Despite its shockingly low price, the Grand Power Stribog SP9A1 defies expectations by offering levels of performance and quality you expect to pay a lot more for. It’s not plagued by the typical issues you sometimes get with lower-priced firearms. Think gritty triggers or feeding problems. Reciprocation is very smooth, with no gas blowback affecting your eyes.
While you wouldn’t describe the Stribog as flat shooting, it certainly doesn’t jump around, either. It is, in fact, controllable and predictable, providing a consistent and easily repeatable muzzle rise. Reasonably accurate and fast follow-up shots are readily achievable.

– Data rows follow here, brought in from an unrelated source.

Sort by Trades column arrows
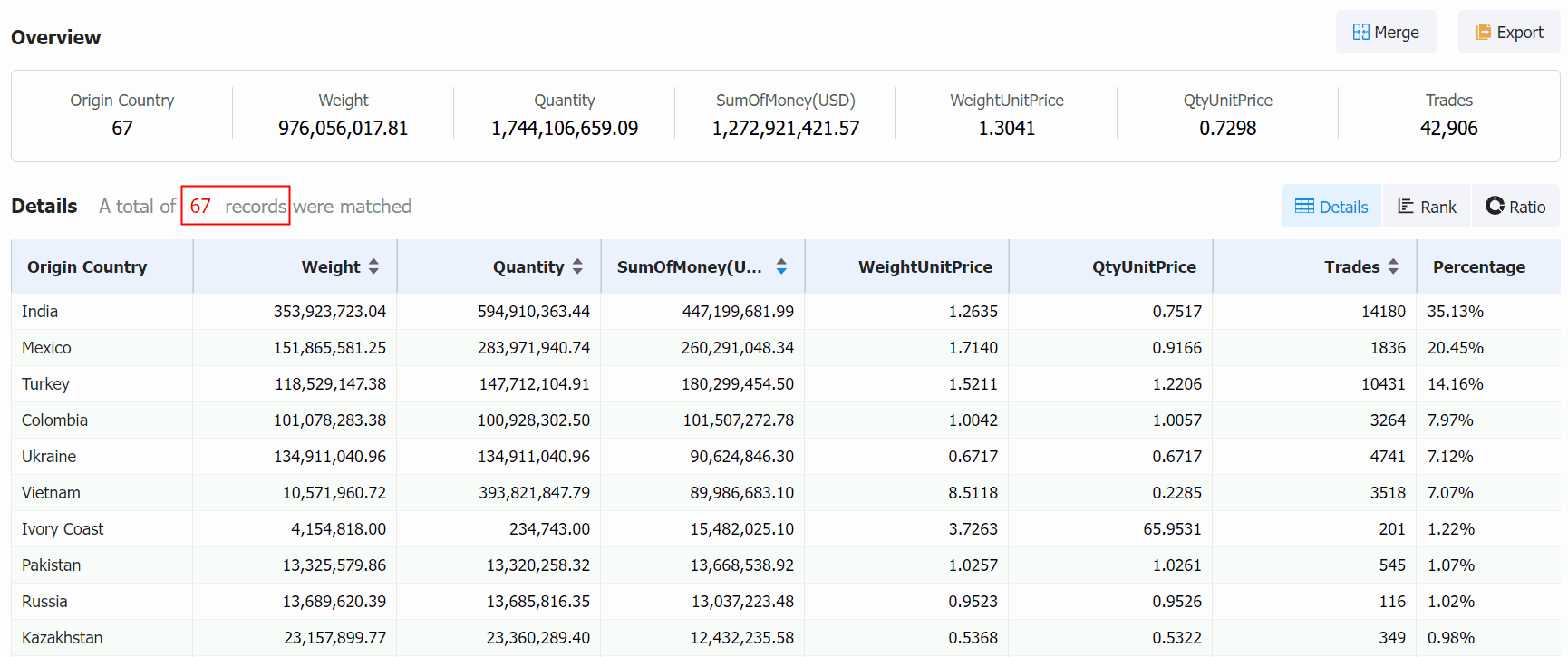The height and width of the screenshot is (657, 1568). coord(1393,266)
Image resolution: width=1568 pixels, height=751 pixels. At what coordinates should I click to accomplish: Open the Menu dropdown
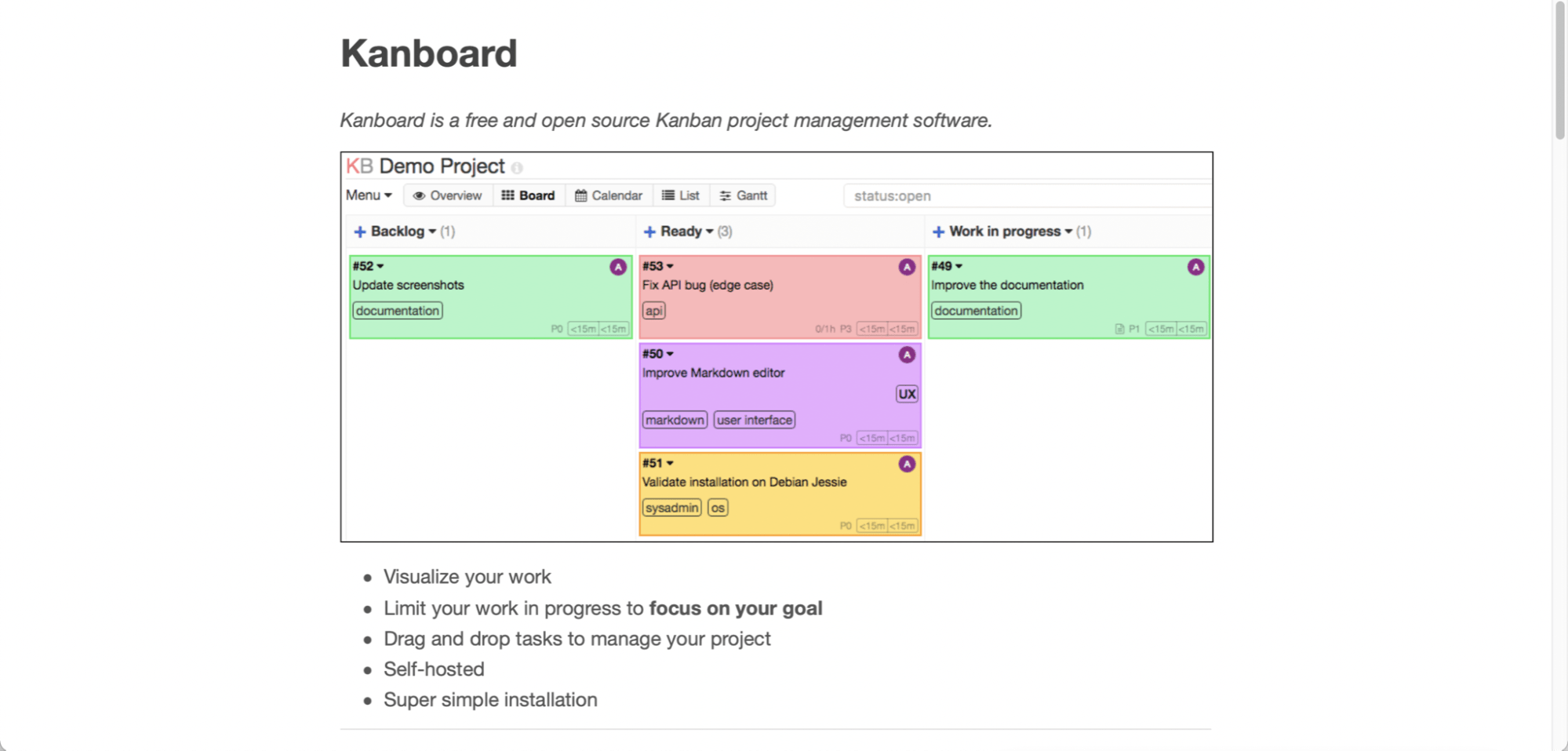tap(369, 195)
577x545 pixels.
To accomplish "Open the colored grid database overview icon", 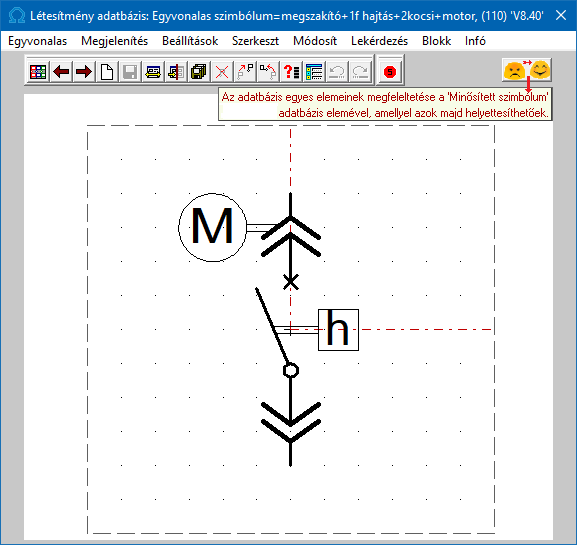I will point(38,72).
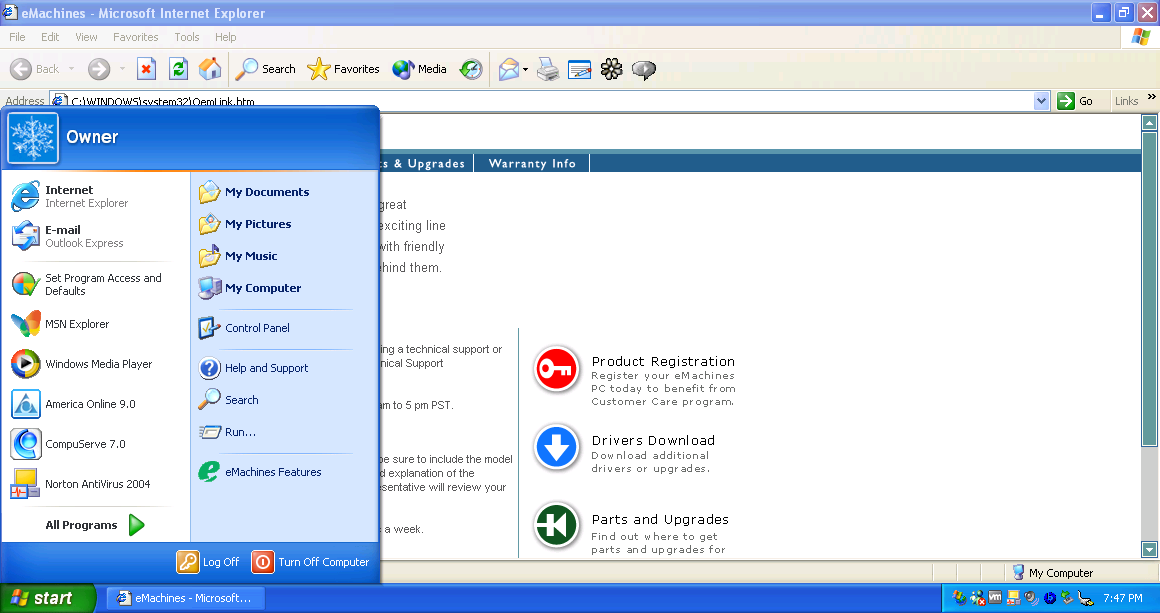Click the Go button next to address bar

coord(1077,101)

Despite having fired well over 1000 rounds (not all in one go), the wear on our SP9A1 is minimal, with no signs of significant coating wear and the upper still retaining fresh oil. I don’t mind saying it again. That’s remarkable for a budget firearm.
During accuracy testing, the Grand Power Stribog performed within reasonable expectations. The best group size achieved at 25 yards, using standard 9mm Luger handgun ammunition, was just under 2 inches. Considering the inherent limitations of an 8-inch barrel and the nature of handgun ammunition, this group size can be considered quite good. It showcases the Stribog’s capability to deliver respectable accuracy within its design parameters.
But if you make the recommended changes to the trigger, and by bringing the weight of the pull down, you should be able to achieve even better groupings than that.
Grand Power Stribog SP9A1 Pros & Cons
- Unbeatable value for $$$.
- Completely ambi-controlled.
- Reliable and accurate.
- Multiple aftermarket accessories.
- Serious fun to shoot.
- Can’t replace molded grip.
- Possible knuckle chafe from ambi-safety.
Interested in More form Stribog or Some Quality Alternatives?
First off, check out our comprehensive review of the Stribog SP9A3.
Or, if you’d prefer a more ‘standard’ AR-15, then take a look at our reviews of the Cheapest AR-15 Complete Rifle Builds, the Best AR-15 in 22LR, or the Best AR-15s under 1000 Dollars that you can buy in 2024.
What’s not to like about this gun? For a price tag with only three figures in it, you are going to be very hard pushed to find another firearm that offers this much bang for the buck. Where else are you going to get such a well-made pistol caliber carbine that comes with ambidextrous controls, three magazines, a foldable shoulder brace, that’s also great fun to shoot and functions perfectly for well under $1,000? Nowhere I tell you!
Whether you’re after a pistol caliber carbine for fun at the range or home protection, the Grand Power Stribog SP9A1 has you covered. You really don’t need to spend three times as much on a B&T APC9 when this gun is out there, and I think most of you would agree once you’ve got your hands on one. Deals like this don’t come around too often.
As always, be safe and happy shooting.